In the material below, from its start through the line containing "Click the Save", change "General tab" to "Advanced tab" and leave everything else as it is. Give back only that stretch of the material, with both ends included.

INPUT RECORDS —
'''
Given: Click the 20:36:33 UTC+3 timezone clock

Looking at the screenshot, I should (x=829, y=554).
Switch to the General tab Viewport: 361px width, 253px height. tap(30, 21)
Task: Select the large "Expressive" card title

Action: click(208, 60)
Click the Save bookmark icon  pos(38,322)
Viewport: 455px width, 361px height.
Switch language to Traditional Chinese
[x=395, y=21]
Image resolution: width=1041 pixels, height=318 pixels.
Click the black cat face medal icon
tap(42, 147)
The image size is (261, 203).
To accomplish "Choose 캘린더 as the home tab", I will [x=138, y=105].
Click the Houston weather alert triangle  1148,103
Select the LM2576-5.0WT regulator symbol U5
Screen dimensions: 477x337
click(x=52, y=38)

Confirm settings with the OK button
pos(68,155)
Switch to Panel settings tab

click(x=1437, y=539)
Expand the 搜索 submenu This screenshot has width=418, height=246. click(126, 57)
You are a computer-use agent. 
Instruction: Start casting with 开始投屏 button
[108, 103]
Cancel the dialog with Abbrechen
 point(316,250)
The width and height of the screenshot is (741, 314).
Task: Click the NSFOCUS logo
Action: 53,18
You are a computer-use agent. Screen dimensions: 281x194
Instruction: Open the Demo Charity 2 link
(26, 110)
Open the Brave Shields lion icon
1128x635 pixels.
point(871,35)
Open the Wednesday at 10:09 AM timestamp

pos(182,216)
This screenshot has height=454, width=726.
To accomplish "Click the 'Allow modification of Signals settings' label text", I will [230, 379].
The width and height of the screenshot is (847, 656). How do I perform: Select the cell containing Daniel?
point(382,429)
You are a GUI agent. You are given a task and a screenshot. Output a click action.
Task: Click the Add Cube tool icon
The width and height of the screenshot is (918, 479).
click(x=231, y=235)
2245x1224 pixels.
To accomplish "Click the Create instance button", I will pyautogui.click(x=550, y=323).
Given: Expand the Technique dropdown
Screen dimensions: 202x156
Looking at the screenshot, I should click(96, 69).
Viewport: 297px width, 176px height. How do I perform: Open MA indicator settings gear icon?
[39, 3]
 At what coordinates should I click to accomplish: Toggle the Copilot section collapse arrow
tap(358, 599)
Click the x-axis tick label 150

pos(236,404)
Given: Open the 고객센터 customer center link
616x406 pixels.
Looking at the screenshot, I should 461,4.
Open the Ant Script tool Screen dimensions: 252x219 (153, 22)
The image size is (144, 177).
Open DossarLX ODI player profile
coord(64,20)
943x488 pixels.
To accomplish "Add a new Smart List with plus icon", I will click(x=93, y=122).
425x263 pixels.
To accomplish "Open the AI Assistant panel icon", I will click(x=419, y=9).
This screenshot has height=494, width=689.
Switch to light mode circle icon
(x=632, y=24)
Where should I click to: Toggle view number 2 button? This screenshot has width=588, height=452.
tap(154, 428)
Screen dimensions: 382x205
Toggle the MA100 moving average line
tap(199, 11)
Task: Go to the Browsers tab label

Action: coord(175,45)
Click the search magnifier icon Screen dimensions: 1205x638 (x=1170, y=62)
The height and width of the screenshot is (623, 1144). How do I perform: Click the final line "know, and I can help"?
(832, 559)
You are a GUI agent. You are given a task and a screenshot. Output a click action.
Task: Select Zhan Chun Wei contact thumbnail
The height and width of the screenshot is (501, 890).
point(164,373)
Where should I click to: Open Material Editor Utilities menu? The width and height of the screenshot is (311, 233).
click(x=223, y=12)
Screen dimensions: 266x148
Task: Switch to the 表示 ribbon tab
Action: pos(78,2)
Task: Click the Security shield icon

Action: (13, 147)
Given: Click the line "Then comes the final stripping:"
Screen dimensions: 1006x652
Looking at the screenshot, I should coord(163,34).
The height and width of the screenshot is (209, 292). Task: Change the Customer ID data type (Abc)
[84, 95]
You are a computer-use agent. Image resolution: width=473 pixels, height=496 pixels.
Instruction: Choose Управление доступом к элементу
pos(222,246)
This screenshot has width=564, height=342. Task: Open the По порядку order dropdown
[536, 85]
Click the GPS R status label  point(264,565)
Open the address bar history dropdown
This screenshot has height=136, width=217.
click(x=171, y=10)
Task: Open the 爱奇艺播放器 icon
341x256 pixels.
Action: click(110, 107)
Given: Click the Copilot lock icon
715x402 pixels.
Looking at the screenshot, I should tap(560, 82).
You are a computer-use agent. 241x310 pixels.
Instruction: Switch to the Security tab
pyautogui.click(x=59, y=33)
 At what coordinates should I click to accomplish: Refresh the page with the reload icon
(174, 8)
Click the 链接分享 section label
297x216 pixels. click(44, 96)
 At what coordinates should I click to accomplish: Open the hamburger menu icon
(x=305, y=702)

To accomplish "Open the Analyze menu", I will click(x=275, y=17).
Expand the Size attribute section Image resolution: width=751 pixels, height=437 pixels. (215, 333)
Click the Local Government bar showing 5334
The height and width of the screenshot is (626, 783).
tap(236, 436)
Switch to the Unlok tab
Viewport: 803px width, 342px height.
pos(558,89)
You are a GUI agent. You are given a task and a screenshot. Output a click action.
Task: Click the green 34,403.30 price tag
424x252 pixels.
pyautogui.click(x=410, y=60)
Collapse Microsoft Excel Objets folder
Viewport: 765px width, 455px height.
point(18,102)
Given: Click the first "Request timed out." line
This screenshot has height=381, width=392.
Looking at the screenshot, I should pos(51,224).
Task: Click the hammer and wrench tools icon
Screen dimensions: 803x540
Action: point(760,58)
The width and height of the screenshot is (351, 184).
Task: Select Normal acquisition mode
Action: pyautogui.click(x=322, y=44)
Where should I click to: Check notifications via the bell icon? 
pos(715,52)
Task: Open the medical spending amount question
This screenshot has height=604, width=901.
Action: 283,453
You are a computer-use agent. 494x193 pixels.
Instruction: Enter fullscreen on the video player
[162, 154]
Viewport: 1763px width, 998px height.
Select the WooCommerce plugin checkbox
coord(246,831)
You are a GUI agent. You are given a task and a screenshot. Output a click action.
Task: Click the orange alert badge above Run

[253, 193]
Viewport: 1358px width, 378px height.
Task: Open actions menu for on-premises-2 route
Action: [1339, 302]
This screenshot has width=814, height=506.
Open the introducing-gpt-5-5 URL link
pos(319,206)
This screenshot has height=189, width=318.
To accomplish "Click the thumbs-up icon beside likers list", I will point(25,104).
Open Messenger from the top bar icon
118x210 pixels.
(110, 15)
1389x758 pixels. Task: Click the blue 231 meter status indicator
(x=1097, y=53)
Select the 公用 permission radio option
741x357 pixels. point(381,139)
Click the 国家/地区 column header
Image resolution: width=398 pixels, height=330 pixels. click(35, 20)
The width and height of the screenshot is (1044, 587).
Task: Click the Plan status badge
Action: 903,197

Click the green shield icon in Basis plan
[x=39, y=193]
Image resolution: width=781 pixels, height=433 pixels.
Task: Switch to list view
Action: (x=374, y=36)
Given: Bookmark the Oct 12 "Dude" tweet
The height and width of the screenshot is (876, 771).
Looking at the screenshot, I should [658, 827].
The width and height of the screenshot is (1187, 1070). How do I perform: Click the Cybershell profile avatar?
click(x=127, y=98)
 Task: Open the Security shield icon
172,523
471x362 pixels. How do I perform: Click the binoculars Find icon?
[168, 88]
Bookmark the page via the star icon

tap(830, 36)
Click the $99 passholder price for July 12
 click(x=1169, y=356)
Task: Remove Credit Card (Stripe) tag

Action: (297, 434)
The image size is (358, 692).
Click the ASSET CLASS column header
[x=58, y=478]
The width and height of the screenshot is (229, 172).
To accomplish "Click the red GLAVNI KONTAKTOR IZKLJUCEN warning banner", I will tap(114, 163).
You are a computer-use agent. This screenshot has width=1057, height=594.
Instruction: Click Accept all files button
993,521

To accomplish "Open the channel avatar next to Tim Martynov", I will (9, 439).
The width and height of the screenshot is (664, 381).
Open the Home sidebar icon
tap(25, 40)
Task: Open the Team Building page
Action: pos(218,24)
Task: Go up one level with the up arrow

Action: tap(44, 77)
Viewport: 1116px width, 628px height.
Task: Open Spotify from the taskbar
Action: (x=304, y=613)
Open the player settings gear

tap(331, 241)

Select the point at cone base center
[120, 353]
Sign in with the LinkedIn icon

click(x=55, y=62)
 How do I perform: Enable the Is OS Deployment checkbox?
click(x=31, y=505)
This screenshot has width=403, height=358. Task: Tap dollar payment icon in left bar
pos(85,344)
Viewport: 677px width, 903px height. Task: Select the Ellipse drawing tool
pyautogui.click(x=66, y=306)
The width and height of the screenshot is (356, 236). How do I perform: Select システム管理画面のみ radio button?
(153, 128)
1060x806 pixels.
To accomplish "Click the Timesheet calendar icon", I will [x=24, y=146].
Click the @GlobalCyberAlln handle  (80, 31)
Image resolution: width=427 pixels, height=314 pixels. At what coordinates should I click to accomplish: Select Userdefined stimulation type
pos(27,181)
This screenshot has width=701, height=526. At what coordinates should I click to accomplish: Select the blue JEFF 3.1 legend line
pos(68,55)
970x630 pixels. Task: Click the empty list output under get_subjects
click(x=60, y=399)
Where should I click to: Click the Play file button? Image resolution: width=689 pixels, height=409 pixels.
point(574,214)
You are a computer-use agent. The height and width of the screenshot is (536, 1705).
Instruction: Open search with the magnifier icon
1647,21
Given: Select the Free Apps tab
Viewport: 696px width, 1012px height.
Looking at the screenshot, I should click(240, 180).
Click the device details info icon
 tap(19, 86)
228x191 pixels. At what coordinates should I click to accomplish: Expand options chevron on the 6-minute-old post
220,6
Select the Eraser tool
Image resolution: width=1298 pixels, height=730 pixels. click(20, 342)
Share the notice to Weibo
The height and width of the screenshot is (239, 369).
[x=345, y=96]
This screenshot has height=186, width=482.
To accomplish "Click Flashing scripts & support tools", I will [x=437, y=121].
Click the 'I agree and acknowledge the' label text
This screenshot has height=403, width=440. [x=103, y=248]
'''
SOLUTION FOR THIS TASK —
Given: Click the 20:36:33 UTC+3 timezone clock

Looking at the screenshot, I should (x=829, y=554).
Switch to the Advanced tab Viewport: 361px width, 253px height. tap(30, 21)
Task: Select the large "Expressive" card title

Action: click(208, 60)
Click the Save bookmark icon  pos(38,322)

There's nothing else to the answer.